Saved entries:
╭──
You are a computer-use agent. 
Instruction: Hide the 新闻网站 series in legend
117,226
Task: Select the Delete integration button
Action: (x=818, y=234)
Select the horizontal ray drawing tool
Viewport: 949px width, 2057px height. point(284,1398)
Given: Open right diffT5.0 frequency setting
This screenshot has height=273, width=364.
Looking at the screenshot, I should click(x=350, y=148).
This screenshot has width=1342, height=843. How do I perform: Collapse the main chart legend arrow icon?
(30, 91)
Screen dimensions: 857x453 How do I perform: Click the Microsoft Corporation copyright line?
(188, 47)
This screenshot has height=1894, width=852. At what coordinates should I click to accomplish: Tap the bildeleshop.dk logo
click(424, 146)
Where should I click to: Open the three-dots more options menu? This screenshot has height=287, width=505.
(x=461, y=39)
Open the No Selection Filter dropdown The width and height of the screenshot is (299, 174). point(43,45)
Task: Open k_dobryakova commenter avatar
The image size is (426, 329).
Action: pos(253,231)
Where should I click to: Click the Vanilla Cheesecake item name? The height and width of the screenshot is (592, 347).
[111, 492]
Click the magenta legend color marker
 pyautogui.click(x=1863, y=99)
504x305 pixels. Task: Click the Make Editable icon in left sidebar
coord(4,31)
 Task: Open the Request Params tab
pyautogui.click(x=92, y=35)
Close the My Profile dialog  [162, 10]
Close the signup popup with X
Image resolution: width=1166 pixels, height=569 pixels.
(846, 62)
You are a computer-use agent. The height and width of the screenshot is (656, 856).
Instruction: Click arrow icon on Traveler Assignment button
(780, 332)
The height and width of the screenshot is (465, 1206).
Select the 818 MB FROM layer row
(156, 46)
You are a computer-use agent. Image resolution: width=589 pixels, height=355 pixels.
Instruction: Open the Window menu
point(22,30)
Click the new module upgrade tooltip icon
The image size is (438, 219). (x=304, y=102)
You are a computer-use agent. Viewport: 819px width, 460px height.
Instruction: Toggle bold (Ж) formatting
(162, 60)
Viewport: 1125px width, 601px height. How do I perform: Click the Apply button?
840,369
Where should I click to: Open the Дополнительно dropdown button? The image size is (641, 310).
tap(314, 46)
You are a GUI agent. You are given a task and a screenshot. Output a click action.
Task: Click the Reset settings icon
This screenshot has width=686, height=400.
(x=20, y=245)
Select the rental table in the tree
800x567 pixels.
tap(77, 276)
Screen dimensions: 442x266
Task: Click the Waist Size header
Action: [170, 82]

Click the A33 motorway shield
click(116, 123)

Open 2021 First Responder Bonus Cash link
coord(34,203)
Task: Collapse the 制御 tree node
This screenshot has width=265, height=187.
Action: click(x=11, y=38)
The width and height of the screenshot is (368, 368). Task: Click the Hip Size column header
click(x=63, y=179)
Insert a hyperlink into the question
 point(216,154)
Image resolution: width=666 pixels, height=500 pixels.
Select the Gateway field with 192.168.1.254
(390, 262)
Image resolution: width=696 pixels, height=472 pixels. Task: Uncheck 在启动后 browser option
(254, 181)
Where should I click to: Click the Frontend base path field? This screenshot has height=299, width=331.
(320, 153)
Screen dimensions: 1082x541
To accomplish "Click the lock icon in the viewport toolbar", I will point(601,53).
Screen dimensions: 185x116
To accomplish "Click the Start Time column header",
╰──
■ WHAT YOU SHOULD DO:
Your job is to print exactly the lines that run from the top of the entries through the line with "You are a computer-use agent. Image", and no others.

■ EXPECTED OUTPUT:
You are a computer-use agent. 
Instruction: Hide the 新闻网站 series in legend
117,226
Task: Select the Delete integration button
Action: (x=818, y=234)
Select the horizontal ray drawing tool
Viewport: 949px width, 2057px height. point(284,1398)
Given: Open right diffT5.0 frequency setting
This screenshot has height=273, width=364.
Looking at the screenshot, I should click(x=350, y=148).
This screenshot has width=1342, height=843. How do I perform: Collapse the main chart legend arrow icon?
(30, 91)
Screen dimensions: 857x453 How do I perform: Click the Microsoft Corporation copyright line?
(188, 47)
This screenshot has height=1894, width=852. At what coordinates should I click to accomplish: Tap the bildeleshop.dk logo
click(424, 146)
Where should I click to: Open the three-dots more options menu? This screenshot has height=287, width=505.
(x=461, y=39)
Open the No Selection Filter dropdown The width and height of the screenshot is (299, 174). point(43,45)
Task: Open k_dobryakova commenter avatar
The image size is (426, 329).
Action: pos(253,231)
Where should I click to: Click the Vanilla Cheesecake item name? The height and width of the screenshot is (592, 347).
[111, 492]
Click the magenta legend color marker
 pyautogui.click(x=1863, y=99)
504x305 pixels. Task: Click the Make Editable icon in left sidebar
coord(4,31)
 Task: Open the Request Params tab
pyautogui.click(x=92, y=35)
Close the My Profile dialog  [162, 10]
Close the signup popup with X
Image resolution: width=1166 pixels, height=569 pixels.
(846, 62)
You are a computer-use agent. The height and width of the screenshot is (656, 856).
Instruction: Click arrow icon on Traveler Assignment button
(780, 332)
The height and width of the screenshot is (465, 1206).
Select the 818 MB FROM layer row
(156, 46)
You are a computer-use agent. Image resolution: width=589 pixels, height=355 pixels.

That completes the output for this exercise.